On Monday, two days before the protest, Unzueta had gone down to the convention center to check out security on the streets they planned to use. She said she’d seen four or five White men shouting in the face of a Black woman who was demonstrating for reproductive rights. “These moments are scary to me because of the potential for violence,” Unzueta said.
Majken Jul Sørensen, a scholar of humor as a strategy for nonviolent resistance to oppression at Karlstad University in Sweden, says the protesters may have been taking a step toward securing their safety simply by being clever. “Humor is a way of raising tension, in one way, but it’s also a way to reduce the risk of violence,” she said.

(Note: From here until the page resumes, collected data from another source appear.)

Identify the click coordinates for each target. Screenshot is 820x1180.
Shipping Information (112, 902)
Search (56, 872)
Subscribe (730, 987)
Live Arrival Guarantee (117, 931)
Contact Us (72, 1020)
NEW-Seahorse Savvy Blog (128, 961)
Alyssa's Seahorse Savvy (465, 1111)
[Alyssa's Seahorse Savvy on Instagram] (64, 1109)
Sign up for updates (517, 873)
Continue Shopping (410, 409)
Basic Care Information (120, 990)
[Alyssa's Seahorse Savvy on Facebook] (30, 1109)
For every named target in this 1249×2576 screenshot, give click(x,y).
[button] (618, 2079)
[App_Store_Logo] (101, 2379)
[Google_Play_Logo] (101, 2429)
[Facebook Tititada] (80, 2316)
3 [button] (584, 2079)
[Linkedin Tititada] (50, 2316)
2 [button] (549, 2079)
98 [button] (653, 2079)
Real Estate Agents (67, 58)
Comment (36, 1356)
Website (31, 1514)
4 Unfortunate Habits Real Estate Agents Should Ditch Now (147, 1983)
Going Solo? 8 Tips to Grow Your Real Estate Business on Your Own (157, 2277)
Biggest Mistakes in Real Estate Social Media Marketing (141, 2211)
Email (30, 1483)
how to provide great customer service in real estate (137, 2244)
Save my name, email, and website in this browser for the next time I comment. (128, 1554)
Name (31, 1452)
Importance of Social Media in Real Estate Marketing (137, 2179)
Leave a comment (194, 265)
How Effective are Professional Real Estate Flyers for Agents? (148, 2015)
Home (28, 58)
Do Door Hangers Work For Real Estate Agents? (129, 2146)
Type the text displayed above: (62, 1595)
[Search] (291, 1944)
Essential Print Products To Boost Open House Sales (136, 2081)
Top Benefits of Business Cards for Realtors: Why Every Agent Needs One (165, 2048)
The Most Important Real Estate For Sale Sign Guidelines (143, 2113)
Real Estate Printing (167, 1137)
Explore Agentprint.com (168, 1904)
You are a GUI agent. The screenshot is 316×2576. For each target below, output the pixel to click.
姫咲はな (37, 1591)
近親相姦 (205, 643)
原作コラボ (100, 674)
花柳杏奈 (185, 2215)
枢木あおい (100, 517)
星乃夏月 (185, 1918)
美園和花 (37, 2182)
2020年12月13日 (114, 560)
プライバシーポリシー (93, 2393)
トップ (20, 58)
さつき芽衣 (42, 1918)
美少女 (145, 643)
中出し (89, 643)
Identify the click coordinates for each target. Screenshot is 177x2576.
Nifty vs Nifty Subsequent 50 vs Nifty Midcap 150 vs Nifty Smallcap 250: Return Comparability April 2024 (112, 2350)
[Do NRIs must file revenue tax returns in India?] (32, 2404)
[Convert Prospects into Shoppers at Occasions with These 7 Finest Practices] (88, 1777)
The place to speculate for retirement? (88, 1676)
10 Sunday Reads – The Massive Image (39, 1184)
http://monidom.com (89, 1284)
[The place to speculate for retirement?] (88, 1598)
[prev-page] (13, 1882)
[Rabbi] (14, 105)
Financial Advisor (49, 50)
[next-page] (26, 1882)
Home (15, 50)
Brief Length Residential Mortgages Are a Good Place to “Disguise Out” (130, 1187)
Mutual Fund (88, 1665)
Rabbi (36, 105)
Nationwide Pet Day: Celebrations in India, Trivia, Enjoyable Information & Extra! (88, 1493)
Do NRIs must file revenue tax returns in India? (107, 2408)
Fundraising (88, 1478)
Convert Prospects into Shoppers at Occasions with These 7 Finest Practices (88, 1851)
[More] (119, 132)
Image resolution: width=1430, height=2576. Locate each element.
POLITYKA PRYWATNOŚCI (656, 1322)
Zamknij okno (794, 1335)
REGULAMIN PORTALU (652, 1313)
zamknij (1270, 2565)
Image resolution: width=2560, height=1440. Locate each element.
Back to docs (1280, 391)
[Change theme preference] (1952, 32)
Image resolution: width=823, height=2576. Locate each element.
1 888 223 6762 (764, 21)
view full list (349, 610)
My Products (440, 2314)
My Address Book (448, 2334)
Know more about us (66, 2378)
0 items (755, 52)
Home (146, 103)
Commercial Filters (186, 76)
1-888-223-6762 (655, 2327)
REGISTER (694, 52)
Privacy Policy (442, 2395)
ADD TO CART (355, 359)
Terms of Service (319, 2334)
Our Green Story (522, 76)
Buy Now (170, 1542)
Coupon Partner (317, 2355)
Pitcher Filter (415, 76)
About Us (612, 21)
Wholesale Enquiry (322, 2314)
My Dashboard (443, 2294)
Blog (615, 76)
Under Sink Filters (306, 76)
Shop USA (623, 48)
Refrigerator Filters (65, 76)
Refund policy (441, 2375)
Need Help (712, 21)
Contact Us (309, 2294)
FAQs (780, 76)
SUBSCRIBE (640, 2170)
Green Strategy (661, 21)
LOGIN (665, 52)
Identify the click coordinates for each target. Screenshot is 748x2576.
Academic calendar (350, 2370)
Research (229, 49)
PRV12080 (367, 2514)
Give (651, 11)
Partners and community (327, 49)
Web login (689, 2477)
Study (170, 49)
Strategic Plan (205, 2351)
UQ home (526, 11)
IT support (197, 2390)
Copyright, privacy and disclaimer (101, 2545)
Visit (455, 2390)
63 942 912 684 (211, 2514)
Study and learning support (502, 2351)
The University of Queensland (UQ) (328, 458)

Sørensen’s research of radical clowns, who do things like impersonate police and other authorities, shows that they have felt safer while playing a funny part. Humorous protests have the effect of turning the logical world upside-down, she said, and those in power are left with no good way to respond.
She said that activists who successfully pull off a humorous nonviolent action enjoy a victory hidden from the public: an increased sense of camaraderie and an expanded network of like-minded collaborators. “When people have fun together, sharing a good time, they bond,” she said.
During the demonstration, journalists far outnumbered both police and onlookers. In fact, few but journalists saw the live protest at all. But, as Loewe told the participants, every camera is a link to a thousand or more viewers. The journalists produced a social media blitz, along with articles and video spots in outlets ranging from Democracy Now! to mainstream ABC News and the Associated Press.
“This is about having the most epic photo opportunity ever and telling our story,” LJ Amsterdam of the Ruckus Society had said to participants the previous night.
For Unzueta, the group’s success is an open door to a less humorous kind of work: fighting for concrete policy changes and for the individual immigrants waiting for justice in this moment. “I work with immigrants in detention every day,” said Unzueta. For now, they’ve done their best to claim some political space.
“Not only did they shut down an entrance to the Trump-vention,” said Bichlbaum, of the Yes Men, “but they did it in a way that ridiculed one of the man’s ‘ideas’—all for a few hundred dollars’ worth of fabric and with three words.”